Sarah (Ana Abad Santos) returns home after waking up from several weeks of coma caused by a roadside bombing in Iraq which almost took her life. James (Nonie Buencamino), her live-in partner of eight years, is excited for them to start anew, far from the dangers of covering a war that has brought about irrevocable pain and loss to everyone involved. As a journalist, his objective is to make the world aware of such occurrences through words, which are supplemented by the vivid photos she takes as an award-winning photographer. The accident has put some things into perspective for them, including some sort of semi-retirement as well as their stance on their relationship as a couple. He is willing to give up his passion for a life of convenience back in the States. She, on the contrary, misses field work so much despite her near death experience. One of them has got to give at some point, but perhaps some opposing fundamental beliefs in life are just not meant to be reconciled.
The thing about straight plays replete with social relevance would normally bore you to death unless you know how to listen. Most of the time, the real satisfaction derived from such theater experience is actually on the dialogue, and does this play not have so much. Even if you could not relate to the unquenchable thirst for action fueled by this duo’s passion, you could still get to learn a lot about life in general. Issues with regard to cohabitation and family life, for example, are some of the recurring themes that figure in the play.
The set is simple and functional. The characters could wash the dishes whenever they want, and they really do seem to be in a large studio-type condo that would not pose potential trauma to anyone claustrophobic. The only glitch would be the fridge, which was obviously not turned on. And then you also have the cardboard skyscrapers outside the window, which is not really a major boo-boo but noticeable nonetheless. Transitions are achieved through total darkness, with most scenes introduced by a holographic montage of photos and clips taken from the war.
In terms of acting, Abad Santos is the star of the show. There is no doubt about it. Her accent is spot-on; her words are always perfectly enunciated. If you sit in the front row you would even get the bonus of seeing her eyes in the middle of a bravura performance for every scene.

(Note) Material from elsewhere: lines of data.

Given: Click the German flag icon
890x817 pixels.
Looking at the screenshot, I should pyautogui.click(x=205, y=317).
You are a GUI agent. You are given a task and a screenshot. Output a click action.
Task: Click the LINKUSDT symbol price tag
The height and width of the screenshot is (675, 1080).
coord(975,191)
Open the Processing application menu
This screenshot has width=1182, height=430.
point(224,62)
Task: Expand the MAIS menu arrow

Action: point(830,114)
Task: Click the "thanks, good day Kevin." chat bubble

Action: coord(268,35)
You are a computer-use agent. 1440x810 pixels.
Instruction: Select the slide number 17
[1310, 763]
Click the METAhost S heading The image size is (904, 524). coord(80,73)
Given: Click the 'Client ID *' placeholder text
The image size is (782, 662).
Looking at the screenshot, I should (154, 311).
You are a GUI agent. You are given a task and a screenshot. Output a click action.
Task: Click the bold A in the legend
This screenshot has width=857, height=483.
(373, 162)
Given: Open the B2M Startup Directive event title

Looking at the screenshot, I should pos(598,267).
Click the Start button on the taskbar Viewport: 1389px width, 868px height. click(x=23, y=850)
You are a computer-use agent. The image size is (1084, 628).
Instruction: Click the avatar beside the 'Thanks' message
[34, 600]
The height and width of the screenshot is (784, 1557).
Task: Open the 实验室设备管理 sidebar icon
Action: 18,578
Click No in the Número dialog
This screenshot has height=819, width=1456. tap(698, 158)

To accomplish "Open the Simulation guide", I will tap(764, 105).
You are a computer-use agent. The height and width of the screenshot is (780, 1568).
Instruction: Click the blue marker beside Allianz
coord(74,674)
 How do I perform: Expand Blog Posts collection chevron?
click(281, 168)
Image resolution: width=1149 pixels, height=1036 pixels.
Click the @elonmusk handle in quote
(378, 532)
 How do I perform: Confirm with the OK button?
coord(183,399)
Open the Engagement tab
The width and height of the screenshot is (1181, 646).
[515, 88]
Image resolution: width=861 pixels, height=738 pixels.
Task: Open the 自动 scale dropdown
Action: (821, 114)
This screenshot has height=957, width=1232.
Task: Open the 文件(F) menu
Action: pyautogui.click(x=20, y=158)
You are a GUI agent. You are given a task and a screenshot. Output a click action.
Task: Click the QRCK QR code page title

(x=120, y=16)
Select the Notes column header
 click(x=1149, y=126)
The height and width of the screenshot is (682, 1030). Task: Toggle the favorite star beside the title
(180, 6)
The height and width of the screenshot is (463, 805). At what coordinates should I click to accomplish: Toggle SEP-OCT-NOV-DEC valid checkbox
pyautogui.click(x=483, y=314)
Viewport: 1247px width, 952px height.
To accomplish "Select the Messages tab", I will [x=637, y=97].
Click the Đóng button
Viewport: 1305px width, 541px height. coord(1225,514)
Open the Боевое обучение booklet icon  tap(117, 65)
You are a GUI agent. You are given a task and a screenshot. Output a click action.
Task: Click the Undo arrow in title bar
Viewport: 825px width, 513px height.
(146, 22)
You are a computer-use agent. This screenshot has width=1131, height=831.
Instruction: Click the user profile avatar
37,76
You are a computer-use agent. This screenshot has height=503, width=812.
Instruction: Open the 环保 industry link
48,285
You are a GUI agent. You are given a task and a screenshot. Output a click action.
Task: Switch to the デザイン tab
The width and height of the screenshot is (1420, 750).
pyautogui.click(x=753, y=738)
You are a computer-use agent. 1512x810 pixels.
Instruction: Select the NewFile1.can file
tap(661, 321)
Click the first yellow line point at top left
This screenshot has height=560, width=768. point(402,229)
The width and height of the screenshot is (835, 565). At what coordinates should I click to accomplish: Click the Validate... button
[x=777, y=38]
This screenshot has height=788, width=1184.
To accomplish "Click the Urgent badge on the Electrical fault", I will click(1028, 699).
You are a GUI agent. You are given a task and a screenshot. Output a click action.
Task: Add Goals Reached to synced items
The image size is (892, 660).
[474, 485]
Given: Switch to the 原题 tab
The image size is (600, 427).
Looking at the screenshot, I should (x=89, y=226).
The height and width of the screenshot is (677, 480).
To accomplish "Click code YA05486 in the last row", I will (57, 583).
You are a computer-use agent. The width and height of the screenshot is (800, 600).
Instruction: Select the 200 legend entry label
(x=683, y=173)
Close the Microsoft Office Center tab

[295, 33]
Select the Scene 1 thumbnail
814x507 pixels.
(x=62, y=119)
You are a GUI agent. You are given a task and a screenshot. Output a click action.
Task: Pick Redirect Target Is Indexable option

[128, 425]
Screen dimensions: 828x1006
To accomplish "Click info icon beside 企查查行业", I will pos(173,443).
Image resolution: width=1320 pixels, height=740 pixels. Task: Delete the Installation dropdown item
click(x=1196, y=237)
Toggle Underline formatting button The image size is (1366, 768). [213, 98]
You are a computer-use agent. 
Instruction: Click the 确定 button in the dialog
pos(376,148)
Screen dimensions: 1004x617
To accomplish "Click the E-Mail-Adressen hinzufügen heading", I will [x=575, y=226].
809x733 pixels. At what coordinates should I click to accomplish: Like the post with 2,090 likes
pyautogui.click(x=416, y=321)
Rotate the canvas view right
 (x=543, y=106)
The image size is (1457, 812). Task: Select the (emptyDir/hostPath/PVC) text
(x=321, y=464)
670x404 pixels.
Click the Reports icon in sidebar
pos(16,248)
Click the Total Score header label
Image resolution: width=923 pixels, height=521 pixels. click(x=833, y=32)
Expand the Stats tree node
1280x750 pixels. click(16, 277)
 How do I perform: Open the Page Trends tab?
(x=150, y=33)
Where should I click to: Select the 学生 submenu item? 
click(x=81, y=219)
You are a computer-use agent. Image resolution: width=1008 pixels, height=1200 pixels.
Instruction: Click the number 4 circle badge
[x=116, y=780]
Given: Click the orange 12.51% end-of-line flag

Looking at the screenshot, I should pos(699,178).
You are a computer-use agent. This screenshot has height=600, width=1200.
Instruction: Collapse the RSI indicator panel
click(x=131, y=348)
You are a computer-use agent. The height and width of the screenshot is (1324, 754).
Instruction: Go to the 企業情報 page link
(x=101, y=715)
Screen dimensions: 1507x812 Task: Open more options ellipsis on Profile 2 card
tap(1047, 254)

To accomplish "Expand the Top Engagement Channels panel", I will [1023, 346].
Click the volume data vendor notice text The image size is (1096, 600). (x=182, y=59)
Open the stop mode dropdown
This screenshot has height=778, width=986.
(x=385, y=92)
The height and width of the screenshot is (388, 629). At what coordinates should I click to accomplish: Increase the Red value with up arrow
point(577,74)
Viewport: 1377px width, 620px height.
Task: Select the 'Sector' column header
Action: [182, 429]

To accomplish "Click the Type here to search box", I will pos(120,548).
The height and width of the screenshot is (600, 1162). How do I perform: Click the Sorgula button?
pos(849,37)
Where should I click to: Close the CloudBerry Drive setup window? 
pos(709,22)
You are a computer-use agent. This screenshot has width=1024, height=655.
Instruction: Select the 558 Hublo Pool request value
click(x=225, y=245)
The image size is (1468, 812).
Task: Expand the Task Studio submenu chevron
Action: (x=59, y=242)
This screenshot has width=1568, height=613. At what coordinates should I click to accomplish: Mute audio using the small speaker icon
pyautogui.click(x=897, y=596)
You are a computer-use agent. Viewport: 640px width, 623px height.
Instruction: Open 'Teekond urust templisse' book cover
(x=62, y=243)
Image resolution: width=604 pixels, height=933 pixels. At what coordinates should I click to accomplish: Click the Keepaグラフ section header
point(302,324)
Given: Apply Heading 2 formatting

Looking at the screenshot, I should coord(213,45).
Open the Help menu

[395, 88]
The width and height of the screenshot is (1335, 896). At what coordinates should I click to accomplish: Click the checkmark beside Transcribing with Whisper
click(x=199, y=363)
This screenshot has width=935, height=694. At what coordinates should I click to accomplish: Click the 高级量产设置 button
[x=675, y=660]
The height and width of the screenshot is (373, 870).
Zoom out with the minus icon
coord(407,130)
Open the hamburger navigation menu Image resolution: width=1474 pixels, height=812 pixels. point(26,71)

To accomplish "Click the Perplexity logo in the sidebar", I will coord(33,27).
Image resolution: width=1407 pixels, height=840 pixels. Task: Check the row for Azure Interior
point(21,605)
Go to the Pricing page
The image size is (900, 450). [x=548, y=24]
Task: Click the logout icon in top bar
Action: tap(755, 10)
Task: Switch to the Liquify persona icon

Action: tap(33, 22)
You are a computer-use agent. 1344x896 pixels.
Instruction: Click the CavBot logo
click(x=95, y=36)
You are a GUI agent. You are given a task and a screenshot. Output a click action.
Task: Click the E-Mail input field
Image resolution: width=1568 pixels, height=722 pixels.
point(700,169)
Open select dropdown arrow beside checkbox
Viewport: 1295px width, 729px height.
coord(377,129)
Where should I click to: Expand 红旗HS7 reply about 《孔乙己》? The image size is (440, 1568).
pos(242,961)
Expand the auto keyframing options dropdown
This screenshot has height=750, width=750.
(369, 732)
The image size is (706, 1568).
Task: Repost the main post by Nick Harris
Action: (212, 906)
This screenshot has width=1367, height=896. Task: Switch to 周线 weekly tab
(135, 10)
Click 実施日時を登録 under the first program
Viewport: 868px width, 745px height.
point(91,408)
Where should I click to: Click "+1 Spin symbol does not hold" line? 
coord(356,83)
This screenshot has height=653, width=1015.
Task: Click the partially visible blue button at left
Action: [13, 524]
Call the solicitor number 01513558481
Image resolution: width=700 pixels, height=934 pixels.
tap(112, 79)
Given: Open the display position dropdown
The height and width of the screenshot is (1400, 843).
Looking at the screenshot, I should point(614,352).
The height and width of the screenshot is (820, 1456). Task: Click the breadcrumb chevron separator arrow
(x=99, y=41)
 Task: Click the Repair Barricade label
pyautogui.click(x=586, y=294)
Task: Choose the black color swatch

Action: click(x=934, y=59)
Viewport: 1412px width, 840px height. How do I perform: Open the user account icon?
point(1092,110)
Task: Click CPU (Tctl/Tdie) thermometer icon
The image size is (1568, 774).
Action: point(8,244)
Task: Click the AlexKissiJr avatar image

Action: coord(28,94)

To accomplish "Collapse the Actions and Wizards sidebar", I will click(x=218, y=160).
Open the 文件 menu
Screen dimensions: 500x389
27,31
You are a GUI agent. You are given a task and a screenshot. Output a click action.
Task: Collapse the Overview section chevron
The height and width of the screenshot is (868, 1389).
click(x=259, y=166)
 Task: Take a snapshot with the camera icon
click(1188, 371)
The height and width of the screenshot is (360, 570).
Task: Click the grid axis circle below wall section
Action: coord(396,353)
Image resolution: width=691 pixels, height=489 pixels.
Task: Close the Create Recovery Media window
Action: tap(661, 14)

Her eyes are awesome; she effectively uses them to substitute for dialogue whenever she throws a quick glance or a sharp stare at any of her other three co-actors. The character may not be that vocal about it, but her struggle us evident with her every move.
Buencamino, on the other hand, seems a bit off at the beginning. There is just something with his diction and the annoying echo of his lapel that made his lines quite incomprehensible during the first half. It eventually got better after the intermission. Regardless of whatever technical glitch, he is able to hold his own against Abad Santos, although the character appears to be dependent on rage and raising his voice to drive a point. If anything, it complements the leading lady’s subtlety sometimes.
The supporting actors are okay. Nor Domingo is funny; Giannina Ocampo even more so. They do get their very own subplot as the key players or a May-December love affair, but they do not really get to offer anything memorable aside from serving as the lead characters’ conscience. At least we do not get boring monologues to shed light on their inner struggles. Their friends do that for us instead, and it is good that they could be funny yet make perfect sense at the same time.
Once again, this is a straight play and because most of us have notoriously short attention spans, it is safe to say that it is not for everyone. I think people who would enjoy this most would be those who are currently experiencing some sort of midlife crisis about their careers and relationships. Individuals with unparalleled passion for their chosen professions would also appreciate the stark reality on display here, particularly on how one accident or mistake could get in the way of fulfilling your calling in life. There is always that tendon-snapping pirouette for a ballet dancer; that inevitable hip injury for a figure skater; that irreversible slip of the tongue for a newscaster; so on and so forth. Time Stands Still offers its take on that what-if scenario, and then some.